━━ SOURCE EXTRACT ━━

Oxides of nitrogen and pollution
Oxides of nitrogen and pollution
- Oxides of nitrogen ($\text{NO}$ and $\text{NO}_2$, together NOₓ) pollute the air.
- They come from lightning and from engines.
- They cause smog and acid rain — but we can remove some.
Where NOₓ comes from
- natural: lightning gives enough energy for $\text{N}_2$ and $\text{O}_2$ in the air to combine.
- man-made: the high temperature in a car engine makes them react: $\text{N}_2 + \text{O}_2 \rightarrow 2\text{NO}$.
Practice
Oxides of nitrogen (NOₓ) are produced by:
Lightning (natural) and the heat of internal combustion engines both make N₂ and O₂ combine into NO.
Catalytic converters
- A catalytic converter cleans the exhaust by letting harmful gases react to harmless ones:
$$2\text{NO} + 2\text{CO} \rightarrow \text{N}_2 + 2\text{CO}_2$$
Practice
In a catalytic converter, NO and CO react to form:
2NO + 2CO → N₂ + 2CO₂; the harmful gases become harmless ones.

━━━

*CHALLENGE 1*:
Quote the lesson on oxides of nitrogen from "- They come" up to and including "air to combine.".
*CHALLENGE 2*:
Continue the lesson on oxides of nitrogen from the point where it stops.

━━ ENTRIES SUPPLIED ━━

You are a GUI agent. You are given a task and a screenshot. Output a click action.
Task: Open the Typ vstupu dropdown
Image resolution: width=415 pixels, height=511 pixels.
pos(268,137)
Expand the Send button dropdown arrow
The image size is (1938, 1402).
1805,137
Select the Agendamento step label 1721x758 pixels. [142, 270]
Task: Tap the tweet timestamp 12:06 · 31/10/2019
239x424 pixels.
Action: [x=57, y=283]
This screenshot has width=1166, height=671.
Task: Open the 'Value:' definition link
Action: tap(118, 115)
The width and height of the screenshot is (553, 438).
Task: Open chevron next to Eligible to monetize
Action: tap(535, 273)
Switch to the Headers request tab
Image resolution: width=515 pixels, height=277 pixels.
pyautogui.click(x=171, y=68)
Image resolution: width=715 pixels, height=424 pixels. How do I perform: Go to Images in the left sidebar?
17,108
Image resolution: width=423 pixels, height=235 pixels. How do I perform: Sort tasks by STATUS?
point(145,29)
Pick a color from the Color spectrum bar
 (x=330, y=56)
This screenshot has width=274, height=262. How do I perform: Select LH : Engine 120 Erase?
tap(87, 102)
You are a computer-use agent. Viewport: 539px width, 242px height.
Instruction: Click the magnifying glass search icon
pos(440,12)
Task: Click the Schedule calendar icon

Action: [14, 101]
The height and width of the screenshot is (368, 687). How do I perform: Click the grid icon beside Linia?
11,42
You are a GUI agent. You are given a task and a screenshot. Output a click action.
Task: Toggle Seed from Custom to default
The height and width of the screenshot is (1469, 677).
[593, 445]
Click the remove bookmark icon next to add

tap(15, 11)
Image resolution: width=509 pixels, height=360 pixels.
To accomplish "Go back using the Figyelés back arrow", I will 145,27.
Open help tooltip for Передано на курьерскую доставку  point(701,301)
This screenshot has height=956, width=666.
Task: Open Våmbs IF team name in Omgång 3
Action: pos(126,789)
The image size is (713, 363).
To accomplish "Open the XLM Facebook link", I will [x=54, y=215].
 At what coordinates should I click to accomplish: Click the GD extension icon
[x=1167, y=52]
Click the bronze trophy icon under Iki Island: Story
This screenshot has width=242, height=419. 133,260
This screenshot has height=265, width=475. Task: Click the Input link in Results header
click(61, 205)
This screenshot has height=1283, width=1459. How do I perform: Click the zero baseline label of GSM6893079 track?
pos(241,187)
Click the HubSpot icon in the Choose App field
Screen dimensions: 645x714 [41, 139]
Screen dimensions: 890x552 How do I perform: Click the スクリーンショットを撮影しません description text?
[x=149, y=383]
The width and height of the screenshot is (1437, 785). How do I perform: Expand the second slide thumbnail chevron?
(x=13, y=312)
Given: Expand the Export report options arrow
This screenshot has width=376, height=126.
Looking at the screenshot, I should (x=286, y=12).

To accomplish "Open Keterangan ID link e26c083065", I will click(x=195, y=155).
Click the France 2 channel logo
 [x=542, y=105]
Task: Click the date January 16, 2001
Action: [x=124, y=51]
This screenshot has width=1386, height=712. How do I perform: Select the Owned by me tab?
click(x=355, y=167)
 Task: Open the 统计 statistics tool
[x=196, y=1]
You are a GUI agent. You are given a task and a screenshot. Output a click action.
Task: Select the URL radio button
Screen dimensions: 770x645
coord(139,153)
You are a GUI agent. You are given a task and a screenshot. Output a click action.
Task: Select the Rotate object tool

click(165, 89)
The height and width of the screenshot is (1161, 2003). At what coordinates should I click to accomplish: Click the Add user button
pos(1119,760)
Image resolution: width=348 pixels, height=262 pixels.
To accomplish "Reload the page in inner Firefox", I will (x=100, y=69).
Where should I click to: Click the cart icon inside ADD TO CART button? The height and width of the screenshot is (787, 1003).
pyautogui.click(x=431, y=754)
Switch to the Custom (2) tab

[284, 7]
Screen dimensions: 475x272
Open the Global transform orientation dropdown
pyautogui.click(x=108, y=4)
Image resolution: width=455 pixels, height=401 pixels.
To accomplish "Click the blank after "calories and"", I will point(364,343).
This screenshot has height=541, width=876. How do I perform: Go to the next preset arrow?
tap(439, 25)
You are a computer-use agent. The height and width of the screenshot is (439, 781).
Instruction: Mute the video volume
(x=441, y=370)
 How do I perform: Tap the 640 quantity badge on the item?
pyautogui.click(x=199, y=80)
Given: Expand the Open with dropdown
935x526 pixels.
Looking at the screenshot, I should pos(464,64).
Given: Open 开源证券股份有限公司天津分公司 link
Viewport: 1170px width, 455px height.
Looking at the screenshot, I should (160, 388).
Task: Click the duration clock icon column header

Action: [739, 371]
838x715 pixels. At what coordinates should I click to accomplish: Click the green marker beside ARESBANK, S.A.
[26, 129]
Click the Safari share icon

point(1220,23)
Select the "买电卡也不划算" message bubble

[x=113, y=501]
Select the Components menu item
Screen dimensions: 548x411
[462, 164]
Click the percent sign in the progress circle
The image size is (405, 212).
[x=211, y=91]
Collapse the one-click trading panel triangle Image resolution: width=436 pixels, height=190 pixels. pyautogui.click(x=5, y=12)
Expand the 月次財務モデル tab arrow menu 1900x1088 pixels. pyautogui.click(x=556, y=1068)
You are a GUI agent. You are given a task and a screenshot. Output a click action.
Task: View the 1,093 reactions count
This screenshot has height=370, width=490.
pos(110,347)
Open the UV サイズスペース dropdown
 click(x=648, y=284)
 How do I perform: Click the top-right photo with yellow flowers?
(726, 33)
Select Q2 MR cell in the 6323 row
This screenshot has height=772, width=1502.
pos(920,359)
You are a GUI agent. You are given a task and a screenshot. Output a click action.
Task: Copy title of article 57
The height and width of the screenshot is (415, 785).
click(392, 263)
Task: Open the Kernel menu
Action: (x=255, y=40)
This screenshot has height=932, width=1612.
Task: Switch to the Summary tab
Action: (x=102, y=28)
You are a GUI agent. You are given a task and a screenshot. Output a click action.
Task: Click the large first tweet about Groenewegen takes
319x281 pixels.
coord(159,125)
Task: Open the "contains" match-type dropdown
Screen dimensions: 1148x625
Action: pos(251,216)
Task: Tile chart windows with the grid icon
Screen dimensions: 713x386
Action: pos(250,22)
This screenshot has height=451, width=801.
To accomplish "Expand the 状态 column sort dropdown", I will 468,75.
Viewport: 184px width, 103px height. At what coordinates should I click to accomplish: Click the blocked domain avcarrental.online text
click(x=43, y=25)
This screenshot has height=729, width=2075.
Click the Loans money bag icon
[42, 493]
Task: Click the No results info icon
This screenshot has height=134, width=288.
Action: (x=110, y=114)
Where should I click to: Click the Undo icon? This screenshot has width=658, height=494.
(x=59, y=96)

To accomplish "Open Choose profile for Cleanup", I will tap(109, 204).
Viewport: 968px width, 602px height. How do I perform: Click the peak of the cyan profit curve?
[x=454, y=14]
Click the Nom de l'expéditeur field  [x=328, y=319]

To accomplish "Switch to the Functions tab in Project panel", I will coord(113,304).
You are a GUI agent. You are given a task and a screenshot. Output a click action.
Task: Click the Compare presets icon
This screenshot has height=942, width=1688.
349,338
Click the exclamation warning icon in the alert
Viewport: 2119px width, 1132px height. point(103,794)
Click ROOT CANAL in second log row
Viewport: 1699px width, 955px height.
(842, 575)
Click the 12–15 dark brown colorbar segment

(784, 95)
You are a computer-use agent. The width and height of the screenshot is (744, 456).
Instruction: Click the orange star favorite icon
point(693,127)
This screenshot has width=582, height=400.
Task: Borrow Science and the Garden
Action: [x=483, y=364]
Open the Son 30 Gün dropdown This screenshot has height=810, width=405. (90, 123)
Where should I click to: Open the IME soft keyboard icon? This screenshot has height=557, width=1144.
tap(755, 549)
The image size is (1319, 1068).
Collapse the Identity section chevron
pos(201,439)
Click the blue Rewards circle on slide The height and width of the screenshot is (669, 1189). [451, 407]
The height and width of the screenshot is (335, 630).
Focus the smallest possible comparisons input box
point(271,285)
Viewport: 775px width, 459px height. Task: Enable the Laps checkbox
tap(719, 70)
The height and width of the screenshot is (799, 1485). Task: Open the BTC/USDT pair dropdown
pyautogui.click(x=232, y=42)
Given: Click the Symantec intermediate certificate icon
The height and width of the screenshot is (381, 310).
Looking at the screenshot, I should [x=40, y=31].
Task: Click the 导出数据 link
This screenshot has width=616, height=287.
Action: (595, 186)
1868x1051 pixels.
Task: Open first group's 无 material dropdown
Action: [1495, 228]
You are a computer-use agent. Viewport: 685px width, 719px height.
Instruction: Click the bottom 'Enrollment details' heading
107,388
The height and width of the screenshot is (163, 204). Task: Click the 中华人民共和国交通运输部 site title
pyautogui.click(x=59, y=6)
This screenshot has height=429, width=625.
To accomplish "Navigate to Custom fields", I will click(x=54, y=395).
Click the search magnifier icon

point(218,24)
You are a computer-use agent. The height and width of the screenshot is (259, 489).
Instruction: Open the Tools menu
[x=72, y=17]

━━━

*EXERCISE RESPONSE 1*:
- They come from lightning and from engines.
- They cause smog and acid rain — but we can remove some.
Where NOₓ comes from
- natural: lightning gives enough energy for $\text{N}_2$ and $\text{O}_2$ in the air to combine.

*EXERCISE RESPONSE 2*:
Smog and acid rain
- In sunlight, NOₓ reacts with unburned hydrocarbons to form PAN, part of brown photochemical smog.
- NOₓ makes acid rain two ways: $\text{NO}_2$ forms nitric acid directly, and it also catalyses the oxidation of $\text{SO}_2$ to $\text{SO}_3$ (→ sulfuric acid).
Practice
How does NO₂ contribute to acid rain?
NO₂ dissolves to form nitric acid, and it also speeds up SO₂ → SO₃, which forms sulfuric acid.
Practice
Photochemical smog forms when NOₓ reacts in sunlight with unburned hydrocarbons to make:
In sunlight NOₓ and hydrocarbons form PAN, a harmful part of the brown photochemical smog.
You've got it
Key idea
- NOₓ comes from lightning (natural) and the high temperature in engines ($\text{N}_2 + \text{O}_2 \rightarrow 2\text{NO}$)
- a catalytic converter: $2\text{NO} + 2\text{CO} \rightarrow \text{N}_2 + 2\text{CO}_2$
- NOₓ → photochemical smog (PAN) and acid rain (nitric acid + catalysing $\text{SO}_2 \rightarrow \text{SO}_3$)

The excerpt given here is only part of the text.